* **What you need to do**
From the listing below, pull out the lines that hold "plus".

----- Available data -----

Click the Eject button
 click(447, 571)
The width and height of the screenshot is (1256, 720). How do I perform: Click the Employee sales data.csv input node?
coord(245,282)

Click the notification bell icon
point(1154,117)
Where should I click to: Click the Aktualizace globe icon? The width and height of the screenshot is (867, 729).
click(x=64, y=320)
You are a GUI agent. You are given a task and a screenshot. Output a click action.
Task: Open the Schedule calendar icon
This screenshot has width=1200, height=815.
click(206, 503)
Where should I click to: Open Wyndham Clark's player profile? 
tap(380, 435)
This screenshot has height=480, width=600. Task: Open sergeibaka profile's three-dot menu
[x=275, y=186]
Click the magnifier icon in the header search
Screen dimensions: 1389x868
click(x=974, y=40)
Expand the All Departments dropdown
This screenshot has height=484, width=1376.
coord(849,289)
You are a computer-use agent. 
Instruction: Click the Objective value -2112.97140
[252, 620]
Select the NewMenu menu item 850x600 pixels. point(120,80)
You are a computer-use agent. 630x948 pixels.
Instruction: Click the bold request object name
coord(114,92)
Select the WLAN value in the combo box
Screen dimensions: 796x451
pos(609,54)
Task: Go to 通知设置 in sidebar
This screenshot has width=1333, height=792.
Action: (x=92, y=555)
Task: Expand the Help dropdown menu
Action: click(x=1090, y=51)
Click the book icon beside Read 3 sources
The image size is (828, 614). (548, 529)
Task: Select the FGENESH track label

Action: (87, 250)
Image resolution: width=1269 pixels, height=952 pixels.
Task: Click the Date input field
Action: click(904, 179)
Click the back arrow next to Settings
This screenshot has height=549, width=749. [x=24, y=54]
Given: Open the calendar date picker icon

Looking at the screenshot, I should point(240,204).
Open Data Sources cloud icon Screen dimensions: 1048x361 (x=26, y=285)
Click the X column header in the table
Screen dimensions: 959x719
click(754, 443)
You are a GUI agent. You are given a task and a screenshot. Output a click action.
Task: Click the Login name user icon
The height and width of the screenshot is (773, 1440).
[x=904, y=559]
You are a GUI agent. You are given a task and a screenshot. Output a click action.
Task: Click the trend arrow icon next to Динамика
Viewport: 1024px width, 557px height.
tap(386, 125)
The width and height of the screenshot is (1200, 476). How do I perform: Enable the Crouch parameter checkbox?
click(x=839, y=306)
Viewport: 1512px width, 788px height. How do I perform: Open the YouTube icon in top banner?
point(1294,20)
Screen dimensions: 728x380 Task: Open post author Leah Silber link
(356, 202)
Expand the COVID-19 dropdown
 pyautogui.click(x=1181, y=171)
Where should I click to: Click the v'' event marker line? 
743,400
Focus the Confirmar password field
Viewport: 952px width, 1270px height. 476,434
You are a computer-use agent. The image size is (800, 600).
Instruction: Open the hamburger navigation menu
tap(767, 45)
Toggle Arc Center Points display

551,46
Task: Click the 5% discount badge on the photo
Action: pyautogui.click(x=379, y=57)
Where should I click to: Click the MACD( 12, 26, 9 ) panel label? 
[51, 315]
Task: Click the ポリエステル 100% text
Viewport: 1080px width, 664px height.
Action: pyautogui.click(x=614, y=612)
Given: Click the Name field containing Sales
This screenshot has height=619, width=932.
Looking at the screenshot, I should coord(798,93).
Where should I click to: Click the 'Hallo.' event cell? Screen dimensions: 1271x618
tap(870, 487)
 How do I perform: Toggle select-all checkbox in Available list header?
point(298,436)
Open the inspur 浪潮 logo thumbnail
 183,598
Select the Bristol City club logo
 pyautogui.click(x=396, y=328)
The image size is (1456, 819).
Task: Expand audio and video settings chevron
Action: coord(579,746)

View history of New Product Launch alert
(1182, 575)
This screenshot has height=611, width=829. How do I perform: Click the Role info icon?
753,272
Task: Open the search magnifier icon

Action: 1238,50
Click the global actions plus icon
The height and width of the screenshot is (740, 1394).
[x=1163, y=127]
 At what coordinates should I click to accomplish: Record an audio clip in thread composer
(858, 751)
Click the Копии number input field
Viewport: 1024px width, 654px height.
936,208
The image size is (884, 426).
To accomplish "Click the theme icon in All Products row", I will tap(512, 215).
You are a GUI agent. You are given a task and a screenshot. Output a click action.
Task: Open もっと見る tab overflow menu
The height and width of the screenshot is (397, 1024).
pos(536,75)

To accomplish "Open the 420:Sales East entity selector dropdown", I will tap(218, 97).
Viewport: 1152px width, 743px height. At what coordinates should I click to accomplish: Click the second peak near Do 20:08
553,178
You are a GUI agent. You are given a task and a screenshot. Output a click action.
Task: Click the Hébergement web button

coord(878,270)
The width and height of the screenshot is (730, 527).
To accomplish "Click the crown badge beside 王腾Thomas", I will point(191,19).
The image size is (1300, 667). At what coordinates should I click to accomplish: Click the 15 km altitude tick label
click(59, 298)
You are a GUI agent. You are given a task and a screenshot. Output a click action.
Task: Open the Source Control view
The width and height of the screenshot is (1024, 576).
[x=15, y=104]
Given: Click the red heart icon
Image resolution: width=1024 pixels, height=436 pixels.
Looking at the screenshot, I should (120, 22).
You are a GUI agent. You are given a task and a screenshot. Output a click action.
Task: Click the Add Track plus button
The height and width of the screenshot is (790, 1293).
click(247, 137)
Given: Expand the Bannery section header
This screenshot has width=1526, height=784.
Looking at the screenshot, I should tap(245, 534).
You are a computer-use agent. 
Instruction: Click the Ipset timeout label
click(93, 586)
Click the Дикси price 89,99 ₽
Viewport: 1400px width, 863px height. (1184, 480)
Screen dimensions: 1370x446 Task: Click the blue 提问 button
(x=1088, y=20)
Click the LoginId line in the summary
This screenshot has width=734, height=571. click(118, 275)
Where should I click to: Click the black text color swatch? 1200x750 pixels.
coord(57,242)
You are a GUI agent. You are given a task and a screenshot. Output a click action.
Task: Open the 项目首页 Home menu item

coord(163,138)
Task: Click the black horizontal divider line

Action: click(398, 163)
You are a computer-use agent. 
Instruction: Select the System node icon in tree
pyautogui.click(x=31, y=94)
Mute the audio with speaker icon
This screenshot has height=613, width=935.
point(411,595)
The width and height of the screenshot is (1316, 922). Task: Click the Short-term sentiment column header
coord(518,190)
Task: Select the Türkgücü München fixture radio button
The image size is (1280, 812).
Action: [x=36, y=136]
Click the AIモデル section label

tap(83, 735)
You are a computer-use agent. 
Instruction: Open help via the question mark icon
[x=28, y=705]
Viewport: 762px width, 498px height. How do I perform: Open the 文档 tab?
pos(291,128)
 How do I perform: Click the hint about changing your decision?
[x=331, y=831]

-----

* **Expected output**
Click the global actions plus icon
Task: Click the Add Track plus button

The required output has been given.